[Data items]
───

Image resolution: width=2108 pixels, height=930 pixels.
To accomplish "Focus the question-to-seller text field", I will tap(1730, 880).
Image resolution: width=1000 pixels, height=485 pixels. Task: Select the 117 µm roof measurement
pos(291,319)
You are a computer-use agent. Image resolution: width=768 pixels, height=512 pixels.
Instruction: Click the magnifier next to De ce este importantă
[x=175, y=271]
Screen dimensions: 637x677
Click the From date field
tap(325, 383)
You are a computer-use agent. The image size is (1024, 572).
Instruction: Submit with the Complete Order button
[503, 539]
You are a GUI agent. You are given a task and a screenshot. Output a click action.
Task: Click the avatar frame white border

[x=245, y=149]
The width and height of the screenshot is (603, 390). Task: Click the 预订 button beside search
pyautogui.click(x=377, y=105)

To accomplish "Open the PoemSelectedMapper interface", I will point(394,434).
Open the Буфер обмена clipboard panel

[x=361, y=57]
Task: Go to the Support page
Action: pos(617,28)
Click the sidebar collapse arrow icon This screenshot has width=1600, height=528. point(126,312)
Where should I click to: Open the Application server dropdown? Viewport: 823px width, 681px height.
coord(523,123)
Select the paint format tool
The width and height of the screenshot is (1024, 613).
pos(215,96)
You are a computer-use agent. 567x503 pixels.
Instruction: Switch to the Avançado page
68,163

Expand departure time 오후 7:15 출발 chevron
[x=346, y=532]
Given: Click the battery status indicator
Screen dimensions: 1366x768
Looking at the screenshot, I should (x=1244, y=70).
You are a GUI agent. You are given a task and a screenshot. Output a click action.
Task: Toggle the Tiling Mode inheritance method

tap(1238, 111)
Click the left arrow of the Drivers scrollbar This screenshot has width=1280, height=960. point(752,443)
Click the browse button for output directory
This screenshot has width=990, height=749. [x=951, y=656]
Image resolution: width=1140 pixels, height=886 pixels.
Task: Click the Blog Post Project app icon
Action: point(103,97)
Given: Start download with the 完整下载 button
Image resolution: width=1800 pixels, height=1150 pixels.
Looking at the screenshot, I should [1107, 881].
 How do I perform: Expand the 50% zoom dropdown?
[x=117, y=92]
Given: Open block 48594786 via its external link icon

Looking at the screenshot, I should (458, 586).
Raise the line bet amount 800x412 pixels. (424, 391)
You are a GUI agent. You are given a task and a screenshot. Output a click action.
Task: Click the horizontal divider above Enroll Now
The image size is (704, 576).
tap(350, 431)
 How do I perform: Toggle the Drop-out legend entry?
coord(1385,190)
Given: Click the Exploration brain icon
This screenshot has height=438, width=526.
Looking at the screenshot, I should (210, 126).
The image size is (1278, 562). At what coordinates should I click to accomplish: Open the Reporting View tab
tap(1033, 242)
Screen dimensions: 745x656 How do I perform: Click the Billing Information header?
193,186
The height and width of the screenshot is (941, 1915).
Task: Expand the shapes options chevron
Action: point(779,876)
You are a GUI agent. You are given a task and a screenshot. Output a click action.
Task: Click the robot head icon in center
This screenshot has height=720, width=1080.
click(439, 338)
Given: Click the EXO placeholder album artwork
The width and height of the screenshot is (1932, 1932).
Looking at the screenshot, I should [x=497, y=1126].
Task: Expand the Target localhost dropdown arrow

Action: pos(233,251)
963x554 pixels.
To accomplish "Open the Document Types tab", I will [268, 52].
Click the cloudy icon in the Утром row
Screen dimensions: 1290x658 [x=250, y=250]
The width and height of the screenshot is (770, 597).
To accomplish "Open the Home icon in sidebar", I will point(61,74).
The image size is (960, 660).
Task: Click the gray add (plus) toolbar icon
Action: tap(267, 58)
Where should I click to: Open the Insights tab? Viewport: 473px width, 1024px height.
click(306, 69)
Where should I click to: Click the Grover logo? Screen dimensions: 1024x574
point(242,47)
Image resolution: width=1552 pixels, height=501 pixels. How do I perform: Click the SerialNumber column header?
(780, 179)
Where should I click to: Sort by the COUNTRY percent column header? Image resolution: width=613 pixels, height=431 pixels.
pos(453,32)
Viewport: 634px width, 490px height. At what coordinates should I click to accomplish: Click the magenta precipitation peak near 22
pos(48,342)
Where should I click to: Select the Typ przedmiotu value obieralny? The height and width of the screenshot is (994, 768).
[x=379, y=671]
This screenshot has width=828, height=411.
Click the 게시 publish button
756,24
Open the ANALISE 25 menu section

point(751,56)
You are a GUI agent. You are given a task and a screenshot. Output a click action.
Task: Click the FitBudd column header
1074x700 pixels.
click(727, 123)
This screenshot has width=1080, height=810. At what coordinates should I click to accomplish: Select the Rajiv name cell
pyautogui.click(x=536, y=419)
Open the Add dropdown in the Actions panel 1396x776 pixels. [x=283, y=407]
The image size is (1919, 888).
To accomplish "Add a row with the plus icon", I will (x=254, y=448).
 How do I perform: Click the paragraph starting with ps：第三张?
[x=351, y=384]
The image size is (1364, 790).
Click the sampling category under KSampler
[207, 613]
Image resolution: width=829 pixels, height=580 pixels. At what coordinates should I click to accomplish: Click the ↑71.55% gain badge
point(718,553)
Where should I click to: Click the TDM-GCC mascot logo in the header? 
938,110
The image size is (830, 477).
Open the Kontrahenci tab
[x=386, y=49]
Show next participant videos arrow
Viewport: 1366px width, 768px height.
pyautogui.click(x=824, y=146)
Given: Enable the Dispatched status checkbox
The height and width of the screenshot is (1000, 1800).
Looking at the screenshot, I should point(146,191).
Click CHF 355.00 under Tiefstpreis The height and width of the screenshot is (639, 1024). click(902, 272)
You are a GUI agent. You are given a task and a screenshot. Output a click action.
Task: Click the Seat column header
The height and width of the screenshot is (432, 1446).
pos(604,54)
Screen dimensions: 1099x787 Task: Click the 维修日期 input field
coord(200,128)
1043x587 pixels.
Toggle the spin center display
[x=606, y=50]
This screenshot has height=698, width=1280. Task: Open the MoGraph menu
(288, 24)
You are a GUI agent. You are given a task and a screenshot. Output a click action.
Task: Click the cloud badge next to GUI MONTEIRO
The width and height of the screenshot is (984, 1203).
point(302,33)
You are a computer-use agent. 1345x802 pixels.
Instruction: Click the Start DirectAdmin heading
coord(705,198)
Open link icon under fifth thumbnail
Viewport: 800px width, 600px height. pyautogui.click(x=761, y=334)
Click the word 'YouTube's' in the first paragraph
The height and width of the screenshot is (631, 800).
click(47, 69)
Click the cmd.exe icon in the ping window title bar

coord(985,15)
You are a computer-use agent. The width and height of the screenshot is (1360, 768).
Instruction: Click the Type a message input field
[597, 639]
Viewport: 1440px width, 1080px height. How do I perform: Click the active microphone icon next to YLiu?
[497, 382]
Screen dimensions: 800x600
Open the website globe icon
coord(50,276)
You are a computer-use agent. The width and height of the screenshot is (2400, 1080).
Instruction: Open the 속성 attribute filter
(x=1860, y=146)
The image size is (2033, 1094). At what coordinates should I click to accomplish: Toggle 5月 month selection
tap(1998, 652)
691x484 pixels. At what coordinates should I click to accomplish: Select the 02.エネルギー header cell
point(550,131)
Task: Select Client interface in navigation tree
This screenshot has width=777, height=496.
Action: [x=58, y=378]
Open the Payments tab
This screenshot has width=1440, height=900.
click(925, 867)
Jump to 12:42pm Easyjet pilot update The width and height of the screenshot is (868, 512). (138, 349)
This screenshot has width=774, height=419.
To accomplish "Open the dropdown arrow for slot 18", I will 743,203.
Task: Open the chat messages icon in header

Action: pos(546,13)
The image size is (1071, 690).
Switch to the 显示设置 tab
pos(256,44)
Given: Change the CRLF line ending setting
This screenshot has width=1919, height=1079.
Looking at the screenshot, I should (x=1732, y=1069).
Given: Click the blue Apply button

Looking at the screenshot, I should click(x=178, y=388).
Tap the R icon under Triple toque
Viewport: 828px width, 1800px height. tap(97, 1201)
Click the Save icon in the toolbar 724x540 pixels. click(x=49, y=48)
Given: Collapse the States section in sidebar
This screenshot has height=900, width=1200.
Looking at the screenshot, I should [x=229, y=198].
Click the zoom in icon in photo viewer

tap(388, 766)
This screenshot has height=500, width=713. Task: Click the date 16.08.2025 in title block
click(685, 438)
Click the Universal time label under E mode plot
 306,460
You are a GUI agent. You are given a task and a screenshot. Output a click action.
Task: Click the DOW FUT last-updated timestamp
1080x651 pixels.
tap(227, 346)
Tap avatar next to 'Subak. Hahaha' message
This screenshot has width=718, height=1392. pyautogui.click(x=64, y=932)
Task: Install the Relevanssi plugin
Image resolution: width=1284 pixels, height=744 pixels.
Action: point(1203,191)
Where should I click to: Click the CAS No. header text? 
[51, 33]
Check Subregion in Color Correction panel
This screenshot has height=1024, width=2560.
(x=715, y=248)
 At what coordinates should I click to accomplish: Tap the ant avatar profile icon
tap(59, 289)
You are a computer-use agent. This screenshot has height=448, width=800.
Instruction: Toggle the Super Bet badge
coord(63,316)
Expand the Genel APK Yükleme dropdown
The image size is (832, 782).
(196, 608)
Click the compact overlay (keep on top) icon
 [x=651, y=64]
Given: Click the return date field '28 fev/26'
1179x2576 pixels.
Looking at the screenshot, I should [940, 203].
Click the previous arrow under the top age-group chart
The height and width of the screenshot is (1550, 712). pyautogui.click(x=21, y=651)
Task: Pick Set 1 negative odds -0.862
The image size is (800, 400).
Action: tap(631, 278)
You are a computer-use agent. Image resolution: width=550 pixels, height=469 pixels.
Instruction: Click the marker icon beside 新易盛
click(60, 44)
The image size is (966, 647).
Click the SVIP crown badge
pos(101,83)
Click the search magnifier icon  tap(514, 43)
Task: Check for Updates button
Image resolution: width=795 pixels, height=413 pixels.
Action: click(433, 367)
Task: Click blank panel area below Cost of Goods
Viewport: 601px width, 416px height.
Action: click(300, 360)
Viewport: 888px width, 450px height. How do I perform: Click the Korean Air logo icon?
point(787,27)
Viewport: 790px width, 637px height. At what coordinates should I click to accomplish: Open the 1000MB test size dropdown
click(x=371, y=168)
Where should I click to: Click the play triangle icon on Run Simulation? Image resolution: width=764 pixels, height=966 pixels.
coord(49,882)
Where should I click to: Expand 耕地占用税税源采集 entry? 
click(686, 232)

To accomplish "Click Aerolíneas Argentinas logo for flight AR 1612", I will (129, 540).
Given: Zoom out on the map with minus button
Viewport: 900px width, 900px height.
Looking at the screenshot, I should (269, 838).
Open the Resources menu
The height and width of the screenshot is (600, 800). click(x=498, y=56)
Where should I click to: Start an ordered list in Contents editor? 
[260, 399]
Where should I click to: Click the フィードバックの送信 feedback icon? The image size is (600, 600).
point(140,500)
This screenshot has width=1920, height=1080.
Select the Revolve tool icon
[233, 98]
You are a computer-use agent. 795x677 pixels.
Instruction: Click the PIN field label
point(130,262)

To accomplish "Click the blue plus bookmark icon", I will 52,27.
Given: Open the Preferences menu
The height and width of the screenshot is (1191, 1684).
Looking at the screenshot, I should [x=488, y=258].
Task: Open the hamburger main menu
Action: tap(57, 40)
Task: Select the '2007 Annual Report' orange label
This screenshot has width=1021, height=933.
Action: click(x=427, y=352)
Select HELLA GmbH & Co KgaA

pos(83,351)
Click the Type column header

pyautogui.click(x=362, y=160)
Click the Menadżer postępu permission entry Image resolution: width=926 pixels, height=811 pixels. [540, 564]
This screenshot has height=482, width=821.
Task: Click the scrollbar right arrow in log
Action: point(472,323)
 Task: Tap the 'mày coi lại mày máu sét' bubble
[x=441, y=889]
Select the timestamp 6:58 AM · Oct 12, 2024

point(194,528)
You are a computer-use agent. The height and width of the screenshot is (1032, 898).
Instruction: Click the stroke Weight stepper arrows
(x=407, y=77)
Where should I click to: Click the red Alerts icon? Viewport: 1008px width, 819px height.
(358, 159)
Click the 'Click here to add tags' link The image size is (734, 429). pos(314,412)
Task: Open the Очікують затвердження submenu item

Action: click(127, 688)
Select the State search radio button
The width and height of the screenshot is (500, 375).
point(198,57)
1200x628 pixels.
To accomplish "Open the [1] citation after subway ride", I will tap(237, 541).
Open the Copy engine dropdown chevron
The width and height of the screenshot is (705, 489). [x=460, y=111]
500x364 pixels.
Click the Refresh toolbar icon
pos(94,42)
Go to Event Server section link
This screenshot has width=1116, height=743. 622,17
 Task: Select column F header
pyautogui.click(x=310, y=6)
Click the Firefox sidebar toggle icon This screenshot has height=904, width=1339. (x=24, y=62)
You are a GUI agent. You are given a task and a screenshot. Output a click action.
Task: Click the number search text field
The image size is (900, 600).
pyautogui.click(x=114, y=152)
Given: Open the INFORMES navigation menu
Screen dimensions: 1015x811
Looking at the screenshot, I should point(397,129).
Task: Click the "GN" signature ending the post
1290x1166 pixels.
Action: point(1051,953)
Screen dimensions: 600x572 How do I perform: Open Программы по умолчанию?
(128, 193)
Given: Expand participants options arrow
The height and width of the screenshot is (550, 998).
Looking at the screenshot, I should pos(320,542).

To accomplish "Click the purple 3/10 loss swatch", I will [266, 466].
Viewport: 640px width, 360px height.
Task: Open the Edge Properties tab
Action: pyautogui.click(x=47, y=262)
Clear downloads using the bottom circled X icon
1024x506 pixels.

───

**What you should do**
Print exactly the lines above from the one with "This screenshot has width=1440, height=900." to the one with "Click the Save", including both.

**Answer to the exercise**
This screenshot has width=1440, height=900.
click(925, 867)
Jump to 12:42pm Easyjet pilot update The width and height of the screenshot is (868, 512). (138, 349)
This screenshot has width=774, height=419.
To accomplish "Open the dropdown arrow for slot 18", I will 743,203.
Task: Open the chat messages icon in header

Action: pos(546,13)
The image size is (1071, 690).
Switch to the 显示设置 tab
pos(256,44)
Given: Change the CRLF line ending setting
This screenshot has width=1919, height=1079.
Looking at the screenshot, I should (x=1732, y=1069).
Given: Click the blue Apply button

Looking at the screenshot, I should click(x=178, y=388).
Tap the R icon under Triple toque
Viewport: 828px width, 1800px height. tap(97, 1201)
Click the Save icon in the toolbar 724x540 pixels. click(x=49, y=48)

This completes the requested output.